3. 포렌식을 통해 얻은 증거가 가지는 법적인 의미를 이해함

4. 네트워크 및 시스템에서 얻을 수 있는 증거를 살펴봄

 

사이버 수사기구

국가 정보원 - 국가 사이버 안보센터

: 2003년에 국가 사이버 테러 대응체계 구축 기본 계획에 대해 대통령의 재가를 받아 2004년에 업무 개시

 

- (구) 국가 사이버 안전 센터의 2021년 기관 명칭 변경

 

 

주요 업무

 

대검찰청 사이버 기술범죄 수사과

 

 

경찰청 수사국 내 사이버범죄수사과 & 사이버테러대응과

- (구) 경찰청 사이버테러 대응센터

 

증거 수집

네트워크에서의 증거 수집

보안 솔루션 이용

- 침입탐지 시스템에는 공격자가 공격 대상을 침투하기 위한 스캐닝, 접근 제어를 우회한 반복적인 접근 시도 등에 대한 기록이 남아있을 수 있음.

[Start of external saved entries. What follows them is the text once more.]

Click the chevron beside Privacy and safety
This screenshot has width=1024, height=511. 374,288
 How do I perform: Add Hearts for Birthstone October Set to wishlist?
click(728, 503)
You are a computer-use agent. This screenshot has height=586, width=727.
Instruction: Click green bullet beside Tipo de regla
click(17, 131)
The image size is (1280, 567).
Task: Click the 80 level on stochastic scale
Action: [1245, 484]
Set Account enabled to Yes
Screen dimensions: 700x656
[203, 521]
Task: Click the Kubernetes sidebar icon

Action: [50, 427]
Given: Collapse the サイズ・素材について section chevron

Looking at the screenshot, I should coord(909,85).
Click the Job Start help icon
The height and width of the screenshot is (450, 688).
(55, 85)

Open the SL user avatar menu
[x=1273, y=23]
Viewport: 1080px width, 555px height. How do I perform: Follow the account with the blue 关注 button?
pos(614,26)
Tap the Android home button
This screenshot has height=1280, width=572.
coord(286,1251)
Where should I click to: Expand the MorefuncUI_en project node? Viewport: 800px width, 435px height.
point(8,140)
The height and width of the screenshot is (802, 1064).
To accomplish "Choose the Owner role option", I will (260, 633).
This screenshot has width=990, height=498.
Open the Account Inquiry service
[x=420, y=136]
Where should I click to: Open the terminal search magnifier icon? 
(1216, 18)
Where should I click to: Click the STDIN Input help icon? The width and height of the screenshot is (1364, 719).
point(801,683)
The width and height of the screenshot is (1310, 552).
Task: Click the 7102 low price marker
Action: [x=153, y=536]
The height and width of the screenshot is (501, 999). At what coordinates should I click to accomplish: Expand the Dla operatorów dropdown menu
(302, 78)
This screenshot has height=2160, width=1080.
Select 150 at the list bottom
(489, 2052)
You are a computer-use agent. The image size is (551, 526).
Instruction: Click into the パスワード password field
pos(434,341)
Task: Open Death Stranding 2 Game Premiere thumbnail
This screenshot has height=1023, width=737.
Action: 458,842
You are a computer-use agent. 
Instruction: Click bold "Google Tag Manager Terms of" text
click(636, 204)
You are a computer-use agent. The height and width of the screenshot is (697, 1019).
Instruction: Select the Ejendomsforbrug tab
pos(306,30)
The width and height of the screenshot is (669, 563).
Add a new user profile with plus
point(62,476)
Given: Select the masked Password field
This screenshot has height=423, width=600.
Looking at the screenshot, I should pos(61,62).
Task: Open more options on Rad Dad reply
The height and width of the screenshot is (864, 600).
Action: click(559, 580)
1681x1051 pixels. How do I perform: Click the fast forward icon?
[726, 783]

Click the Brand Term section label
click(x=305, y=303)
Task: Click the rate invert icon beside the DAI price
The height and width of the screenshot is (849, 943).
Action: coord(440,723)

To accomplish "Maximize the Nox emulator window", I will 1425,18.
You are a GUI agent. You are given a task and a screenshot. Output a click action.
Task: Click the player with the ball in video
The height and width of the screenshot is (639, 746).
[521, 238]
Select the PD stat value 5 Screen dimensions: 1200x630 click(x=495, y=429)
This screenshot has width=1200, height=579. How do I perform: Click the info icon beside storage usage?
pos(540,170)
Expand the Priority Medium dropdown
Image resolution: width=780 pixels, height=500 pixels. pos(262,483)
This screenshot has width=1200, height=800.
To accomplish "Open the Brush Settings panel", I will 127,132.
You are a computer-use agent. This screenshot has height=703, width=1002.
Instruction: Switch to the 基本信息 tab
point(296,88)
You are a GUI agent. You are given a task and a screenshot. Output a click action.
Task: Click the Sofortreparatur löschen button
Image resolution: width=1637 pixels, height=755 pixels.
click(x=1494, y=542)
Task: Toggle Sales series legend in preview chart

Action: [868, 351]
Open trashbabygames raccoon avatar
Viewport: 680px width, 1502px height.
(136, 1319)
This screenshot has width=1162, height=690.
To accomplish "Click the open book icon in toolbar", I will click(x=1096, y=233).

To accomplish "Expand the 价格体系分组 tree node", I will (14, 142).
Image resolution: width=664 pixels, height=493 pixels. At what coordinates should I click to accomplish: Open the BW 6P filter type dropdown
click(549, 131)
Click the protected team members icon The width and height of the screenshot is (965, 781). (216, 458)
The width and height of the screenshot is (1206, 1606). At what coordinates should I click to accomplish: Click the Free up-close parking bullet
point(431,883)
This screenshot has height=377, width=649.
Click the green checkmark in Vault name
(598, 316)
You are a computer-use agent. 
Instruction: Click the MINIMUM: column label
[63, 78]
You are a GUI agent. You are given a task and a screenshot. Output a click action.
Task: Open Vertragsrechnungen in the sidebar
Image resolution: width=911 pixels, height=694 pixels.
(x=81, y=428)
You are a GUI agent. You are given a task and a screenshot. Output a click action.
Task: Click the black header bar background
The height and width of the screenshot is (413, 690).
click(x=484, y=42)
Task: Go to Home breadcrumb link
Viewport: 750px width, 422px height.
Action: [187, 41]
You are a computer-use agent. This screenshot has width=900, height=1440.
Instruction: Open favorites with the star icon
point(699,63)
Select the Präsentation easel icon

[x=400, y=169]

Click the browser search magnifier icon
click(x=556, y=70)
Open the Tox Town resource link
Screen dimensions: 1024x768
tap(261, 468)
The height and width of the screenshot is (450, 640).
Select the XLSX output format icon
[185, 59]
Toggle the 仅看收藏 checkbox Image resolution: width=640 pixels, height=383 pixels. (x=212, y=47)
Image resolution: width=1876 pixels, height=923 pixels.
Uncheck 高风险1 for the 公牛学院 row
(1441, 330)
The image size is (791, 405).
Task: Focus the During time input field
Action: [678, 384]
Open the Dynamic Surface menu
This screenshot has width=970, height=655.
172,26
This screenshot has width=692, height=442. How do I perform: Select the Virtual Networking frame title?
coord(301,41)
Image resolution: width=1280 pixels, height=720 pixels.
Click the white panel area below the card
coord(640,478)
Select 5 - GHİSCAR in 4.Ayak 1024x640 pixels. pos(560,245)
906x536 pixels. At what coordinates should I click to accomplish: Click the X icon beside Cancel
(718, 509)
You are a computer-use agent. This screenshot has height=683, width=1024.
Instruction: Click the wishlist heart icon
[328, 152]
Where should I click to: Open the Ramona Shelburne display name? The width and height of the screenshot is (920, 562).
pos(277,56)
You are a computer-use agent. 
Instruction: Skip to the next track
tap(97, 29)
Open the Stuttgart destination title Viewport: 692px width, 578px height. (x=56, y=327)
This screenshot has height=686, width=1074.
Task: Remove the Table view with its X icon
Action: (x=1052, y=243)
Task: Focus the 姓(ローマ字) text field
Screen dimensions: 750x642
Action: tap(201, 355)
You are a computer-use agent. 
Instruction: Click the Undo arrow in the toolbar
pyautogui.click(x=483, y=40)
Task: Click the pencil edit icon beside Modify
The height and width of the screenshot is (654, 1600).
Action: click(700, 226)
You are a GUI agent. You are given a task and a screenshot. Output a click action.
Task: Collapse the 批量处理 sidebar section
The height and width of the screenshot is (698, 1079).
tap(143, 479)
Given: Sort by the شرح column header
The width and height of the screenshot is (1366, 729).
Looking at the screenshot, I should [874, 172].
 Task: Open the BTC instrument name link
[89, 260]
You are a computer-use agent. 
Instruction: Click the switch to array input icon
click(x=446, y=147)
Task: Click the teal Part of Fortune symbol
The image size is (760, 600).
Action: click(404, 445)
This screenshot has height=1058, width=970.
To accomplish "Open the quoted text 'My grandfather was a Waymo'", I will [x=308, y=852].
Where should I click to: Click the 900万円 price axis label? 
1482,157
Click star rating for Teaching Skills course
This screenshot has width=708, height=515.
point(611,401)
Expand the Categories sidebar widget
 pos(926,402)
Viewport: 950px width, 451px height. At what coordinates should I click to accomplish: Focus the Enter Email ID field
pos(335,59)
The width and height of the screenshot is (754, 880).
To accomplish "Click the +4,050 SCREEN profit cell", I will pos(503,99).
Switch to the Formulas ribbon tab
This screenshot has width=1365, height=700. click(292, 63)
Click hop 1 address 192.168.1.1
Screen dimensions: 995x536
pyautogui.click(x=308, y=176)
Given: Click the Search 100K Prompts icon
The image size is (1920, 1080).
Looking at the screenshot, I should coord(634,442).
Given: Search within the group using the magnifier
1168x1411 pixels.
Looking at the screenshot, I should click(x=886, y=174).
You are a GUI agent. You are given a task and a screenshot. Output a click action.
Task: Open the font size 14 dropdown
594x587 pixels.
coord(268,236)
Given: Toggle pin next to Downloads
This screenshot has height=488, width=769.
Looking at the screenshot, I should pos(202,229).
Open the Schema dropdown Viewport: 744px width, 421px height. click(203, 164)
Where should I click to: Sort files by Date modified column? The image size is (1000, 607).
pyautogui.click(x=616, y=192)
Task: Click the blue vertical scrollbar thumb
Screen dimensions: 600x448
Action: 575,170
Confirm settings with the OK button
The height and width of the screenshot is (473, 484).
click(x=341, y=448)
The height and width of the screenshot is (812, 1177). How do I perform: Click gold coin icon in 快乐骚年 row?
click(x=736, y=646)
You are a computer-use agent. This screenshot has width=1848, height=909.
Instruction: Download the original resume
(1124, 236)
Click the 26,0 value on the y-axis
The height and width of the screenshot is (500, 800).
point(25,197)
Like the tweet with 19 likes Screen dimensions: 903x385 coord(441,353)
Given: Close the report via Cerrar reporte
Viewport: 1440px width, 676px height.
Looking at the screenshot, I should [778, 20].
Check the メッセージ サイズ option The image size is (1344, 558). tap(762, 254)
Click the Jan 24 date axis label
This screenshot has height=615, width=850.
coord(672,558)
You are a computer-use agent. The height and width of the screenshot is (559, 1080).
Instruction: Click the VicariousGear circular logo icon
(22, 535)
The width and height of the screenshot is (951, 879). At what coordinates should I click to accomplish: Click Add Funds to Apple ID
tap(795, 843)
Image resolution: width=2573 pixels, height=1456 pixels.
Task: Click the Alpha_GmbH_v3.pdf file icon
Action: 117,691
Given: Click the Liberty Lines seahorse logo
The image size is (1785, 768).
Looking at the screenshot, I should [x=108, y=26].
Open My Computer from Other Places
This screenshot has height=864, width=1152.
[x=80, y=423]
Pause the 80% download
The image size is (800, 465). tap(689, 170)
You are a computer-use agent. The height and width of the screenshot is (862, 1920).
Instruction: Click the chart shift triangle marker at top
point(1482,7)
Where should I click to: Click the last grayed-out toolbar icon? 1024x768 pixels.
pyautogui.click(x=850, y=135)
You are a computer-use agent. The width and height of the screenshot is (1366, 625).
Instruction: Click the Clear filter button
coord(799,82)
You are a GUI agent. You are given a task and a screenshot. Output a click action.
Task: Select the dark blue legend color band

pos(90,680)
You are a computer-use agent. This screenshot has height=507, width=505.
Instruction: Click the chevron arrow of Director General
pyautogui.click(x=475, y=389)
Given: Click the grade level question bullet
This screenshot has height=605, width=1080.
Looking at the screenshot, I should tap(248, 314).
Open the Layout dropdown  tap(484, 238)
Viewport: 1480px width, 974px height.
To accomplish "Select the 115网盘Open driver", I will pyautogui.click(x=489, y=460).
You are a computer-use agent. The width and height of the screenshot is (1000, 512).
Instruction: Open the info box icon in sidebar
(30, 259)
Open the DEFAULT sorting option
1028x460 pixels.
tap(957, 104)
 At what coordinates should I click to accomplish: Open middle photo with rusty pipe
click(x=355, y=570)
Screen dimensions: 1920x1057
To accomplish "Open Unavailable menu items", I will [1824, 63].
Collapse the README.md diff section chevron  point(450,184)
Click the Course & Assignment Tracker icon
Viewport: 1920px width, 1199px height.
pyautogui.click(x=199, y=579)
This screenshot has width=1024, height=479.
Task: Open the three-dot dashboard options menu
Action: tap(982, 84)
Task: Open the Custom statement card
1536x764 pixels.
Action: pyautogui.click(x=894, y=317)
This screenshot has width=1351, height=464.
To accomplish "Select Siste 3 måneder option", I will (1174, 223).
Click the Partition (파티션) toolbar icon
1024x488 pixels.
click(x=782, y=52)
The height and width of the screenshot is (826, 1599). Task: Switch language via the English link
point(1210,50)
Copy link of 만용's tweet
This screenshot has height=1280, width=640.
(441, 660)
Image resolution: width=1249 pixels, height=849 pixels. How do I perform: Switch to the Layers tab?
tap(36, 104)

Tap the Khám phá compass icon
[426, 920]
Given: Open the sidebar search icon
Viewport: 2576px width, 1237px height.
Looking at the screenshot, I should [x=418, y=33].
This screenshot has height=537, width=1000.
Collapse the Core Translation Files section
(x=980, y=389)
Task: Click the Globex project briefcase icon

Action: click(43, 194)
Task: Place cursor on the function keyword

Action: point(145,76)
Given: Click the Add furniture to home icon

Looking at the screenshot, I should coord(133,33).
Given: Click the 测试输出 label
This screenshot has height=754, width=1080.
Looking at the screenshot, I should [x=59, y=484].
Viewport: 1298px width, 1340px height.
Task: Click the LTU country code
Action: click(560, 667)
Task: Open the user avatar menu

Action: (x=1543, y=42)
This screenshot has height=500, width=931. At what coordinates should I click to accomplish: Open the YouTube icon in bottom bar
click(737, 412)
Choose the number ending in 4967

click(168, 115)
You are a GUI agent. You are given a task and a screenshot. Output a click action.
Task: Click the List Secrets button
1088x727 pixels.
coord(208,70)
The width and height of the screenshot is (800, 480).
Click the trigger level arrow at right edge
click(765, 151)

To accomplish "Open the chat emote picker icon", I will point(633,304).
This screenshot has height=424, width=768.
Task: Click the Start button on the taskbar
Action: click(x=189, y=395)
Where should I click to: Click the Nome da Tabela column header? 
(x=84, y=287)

- 침입차단시스템에서도 침입탐지 시스템과 비슷한 로그를 확인할 수 있음

 

MRTG(Multi Router Traffic Grapher)

- 네트워크 링크상의 트래픽 부하를 감시하는 툴로서 라우터로부터 가져온 모든 데이터의 로글르 보관하고 있기 때문에 일간, 지난 일주일간, 지난 4주간 그리고 지난 12개월간의 기록을 작성할 수 있음.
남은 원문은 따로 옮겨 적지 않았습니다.